- Task description -
Rewrite the lines of the material below as a Markdown table with two columns, "Row" and "Line," putting a row number in the first column and one line of the material in the second. Leave out blank lines.

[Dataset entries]
- - - - -

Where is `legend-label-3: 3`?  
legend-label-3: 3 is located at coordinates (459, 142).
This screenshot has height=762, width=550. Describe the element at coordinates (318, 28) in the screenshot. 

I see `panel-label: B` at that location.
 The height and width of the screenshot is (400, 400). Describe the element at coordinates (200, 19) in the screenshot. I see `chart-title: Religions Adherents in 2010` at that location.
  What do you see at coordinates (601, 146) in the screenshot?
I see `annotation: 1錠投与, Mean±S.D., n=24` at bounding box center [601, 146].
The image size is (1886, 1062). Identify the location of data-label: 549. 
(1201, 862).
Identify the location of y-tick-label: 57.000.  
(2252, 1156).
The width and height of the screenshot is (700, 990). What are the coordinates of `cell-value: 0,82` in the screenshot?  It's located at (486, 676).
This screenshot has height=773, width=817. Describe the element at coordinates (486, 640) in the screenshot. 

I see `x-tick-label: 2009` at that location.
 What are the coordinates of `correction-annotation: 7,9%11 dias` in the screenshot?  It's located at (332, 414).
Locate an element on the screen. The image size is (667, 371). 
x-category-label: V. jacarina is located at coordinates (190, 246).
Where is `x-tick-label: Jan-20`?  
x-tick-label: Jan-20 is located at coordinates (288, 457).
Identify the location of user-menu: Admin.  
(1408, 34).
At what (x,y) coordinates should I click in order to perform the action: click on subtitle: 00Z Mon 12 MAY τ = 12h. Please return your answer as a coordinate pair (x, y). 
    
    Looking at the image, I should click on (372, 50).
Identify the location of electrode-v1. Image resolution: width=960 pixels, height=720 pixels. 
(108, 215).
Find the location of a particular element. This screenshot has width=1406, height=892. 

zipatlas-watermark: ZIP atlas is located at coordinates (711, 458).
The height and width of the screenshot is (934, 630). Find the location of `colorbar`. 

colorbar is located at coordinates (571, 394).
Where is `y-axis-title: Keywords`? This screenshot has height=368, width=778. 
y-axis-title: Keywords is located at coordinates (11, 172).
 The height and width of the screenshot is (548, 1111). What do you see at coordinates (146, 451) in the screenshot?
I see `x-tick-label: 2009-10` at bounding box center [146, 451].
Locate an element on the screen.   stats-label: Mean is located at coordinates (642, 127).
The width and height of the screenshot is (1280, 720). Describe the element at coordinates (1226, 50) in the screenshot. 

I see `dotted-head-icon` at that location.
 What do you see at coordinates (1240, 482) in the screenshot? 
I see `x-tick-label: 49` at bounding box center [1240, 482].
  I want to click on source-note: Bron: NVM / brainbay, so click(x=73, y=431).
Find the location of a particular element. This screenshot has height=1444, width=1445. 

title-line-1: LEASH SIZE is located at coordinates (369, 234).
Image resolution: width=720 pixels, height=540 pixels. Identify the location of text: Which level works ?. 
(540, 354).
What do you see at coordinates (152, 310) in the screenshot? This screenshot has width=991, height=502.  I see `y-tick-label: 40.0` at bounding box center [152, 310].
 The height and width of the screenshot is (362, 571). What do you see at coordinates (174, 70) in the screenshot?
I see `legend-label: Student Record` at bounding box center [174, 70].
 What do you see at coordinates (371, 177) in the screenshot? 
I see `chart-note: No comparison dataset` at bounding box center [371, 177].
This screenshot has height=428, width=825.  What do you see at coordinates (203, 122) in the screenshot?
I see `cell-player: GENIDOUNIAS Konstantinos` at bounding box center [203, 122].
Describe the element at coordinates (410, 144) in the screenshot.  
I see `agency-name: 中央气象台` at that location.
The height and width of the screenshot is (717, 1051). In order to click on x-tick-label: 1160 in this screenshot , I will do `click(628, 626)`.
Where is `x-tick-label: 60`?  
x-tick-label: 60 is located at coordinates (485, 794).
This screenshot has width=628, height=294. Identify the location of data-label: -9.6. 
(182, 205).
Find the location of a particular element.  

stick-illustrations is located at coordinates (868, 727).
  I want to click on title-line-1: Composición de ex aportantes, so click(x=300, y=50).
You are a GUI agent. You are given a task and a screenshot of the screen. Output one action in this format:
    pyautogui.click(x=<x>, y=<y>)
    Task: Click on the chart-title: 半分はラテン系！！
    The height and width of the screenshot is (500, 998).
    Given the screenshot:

- - - - -

- Answer box -
| Row | Line |
|---|---|
| 1 | Where is `legend-label-3: 3`?   |
| 2 | legend-label-3: 3 is located at coordinates (459, 142). |
| 3 | This screenshot has height=762, width=550. Describe the element at coordinates (318, 28) in the screenshot.  |
| 4 | I see `panel-label: B` at that location. |
| 5 |  The height and width of the screenshot is (400, 400). Describe the element at coordinates (200, 19) in the screenshot. I see `chart-title: Religions Adherents in 2010` at that location. |
| 6 |   What do you see at coordinates (601, 146) in the screenshot? |
| 7 | I see `annotation: 1錠投与, Mean±S.D., n=24` at bounding box center [601, 146]. |
| 8 | The image size is (1886, 1062). Identify the location of data-label: 549.  |
| 9 | (1201, 862). |
| 10 | Identify the location of y-tick-label: 57.000.   |
| 11 | (2252, 1156). |
| 12 | The width and height of the screenshot is (700, 990). What are the coordinates of `cell-value: 0,82` in the screenshot?  It's located at (486, 676). |
| 13 | This screenshot has height=773, width=817. Describe the element at coordinates (486, 640) in the screenshot.  |
| 14 | I see `x-tick-label: 2009` at that location. |
| 15 |  What are the coordinates of `correction-annotation: 7,9%11 dias` in the screenshot?  It's located at (332, 414). |
| 16 | Locate an element on the screen. The image size is (667, 371).  |
| 17 | x-category-label: V. jacarina is located at coordinates (190, 246). |
| 18 | Where is `x-tick-label: Jan-20`?   |
| 19 | x-tick-label: Jan-20 is located at coordinates (288, 457). |
| 20 | Identify the location of user-menu: Admin.   |
| 21 | (1408, 34). |
| 22 | At what (x,y) coordinates should I click in order to perform the action: click on subtitle: 00Z Mon 12 MAY τ = 12h. Please return your answer as a coordinate pair (x, y).  |
| 23 |     Looking at the image, I should click on (372, 50). |
| 24 | Identify the location of electrode-v1. Image resolution: width=960 pixels, height=720 pixels.  |
| 25 | (108, 215). |
| 26 | Find the location of a particular element. This screenshot has width=1406, height=892.  |
| 27 | zipatlas-watermark: ZIP atlas is located at coordinates (711, 458). |
| 28 | The height and width of the screenshot is (934, 630). Find the location of `colorbar`.  |
| 29 | colorbar is located at coordinates (571, 394). |
| 30 | Where is `y-axis-title: Keywords`? This screenshot has height=368, width=778.  |
| 31 | y-axis-title: Keywords is located at coordinates (11, 172). |
| 32 |  The height and width of the screenshot is (548, 1111). What do you see at coordinates (146, 451) in the screenshot? |
| 33 | I see `x-tick-label: 2009-10` at bounding box center [146, 451]. |
| 34 | Locate an element on the screen.   stats-label: Mean is located at coordinates (642, 127). |
| 35 | The width and height of the screenshot is (1280, 720). Describe the element at coordinates (1226, 50) in the screenshot.  |
| 36 | I see `dotted-head-icon` at that location. |
| 37 |  What do you see at coordinates (1240, 482) in the screenshot?  |
| 38 | I see `x-tick-label: 49` at bounding box center [1240, 482]. |
| 39 |   I want to click on source-note: Bron: NVM / brainbay, so click(x=73, y=431). |
| 40 | Find the location of a particular element. This screenshot has height=1444, width=1445.  |
| 41 | title-line-1: LEASH SIZE is located at coordinates (369, 234). |
| 42 | Image resolution: width=720 pixels, height=540 pixels. Identify the location of text: Which level works ?.  |
| 43 | (540, 354). |
| 44 | What do you see at coordinates (152, 310) in the screenshot? This screenshot has width=991, height=502.  I see `y-tick-label: 40.0` at bounding box center [152, 310]. |
| 45 |  The height and width of the screenshot is (362, 571). What do you see at coordinates (174, 70) in the screenshot? |
| 46 | I see `legend-label: Student Record` at bounding box center [174, 70]. |
| 47 |  What do you see at coordinates (371, 177) in the screenshot?  |
| 48 | I see `chart-note: No comparison dataset` at bounding box center [371, 177]. |
| 49 | This screenshot has height=428, width=825.  What do you see at coordinates (203, 122) in the screenshot? |
| 50 | I see `cell-player: GENIDOUNIAS Konstantinos` at bounding box center [203, 122]. |
| 51 | Describe the element at coordinates (410, 144) in the screenshot.   |
| 52 | I see `agency-name: 中央气象台` at that location. |
| 53 | The height and width of the screenshot is (717, 1051). In order to click on x-tick-label: 1160 in this screenshot , I will do `click(628, 626)`. |
| 54 | Where is `x-tick-label: 60`?   |
| 55 | x-tick-label: 60 is located at coordinates (485, 794). |
| 56 | This screenshot has width=628, height=294. Identify the location of data-label: -9.6.  |
| 57 | (182, 205). |
| 58 | Find the location of a particular element.   |
| 59 | stick-illustrations is located at coordinates (868, 727). |
| 60 |   I want to click on title-line-1: Composición de ex aportantes, so click(x=300, y=50). |
| 61 | You are a GUI agent. You are given a task and a screenshot of the screen. Output one action in this format: |
| 62 |     pyautogui.click(x=<x>, y=<y>) |
| 63 |     Task: Click on the chart-title: 半分はラテン系！！ |
| 64 |     The height and width of the screenshot is (500, 998). |
| 65 |     Given the screenshot: |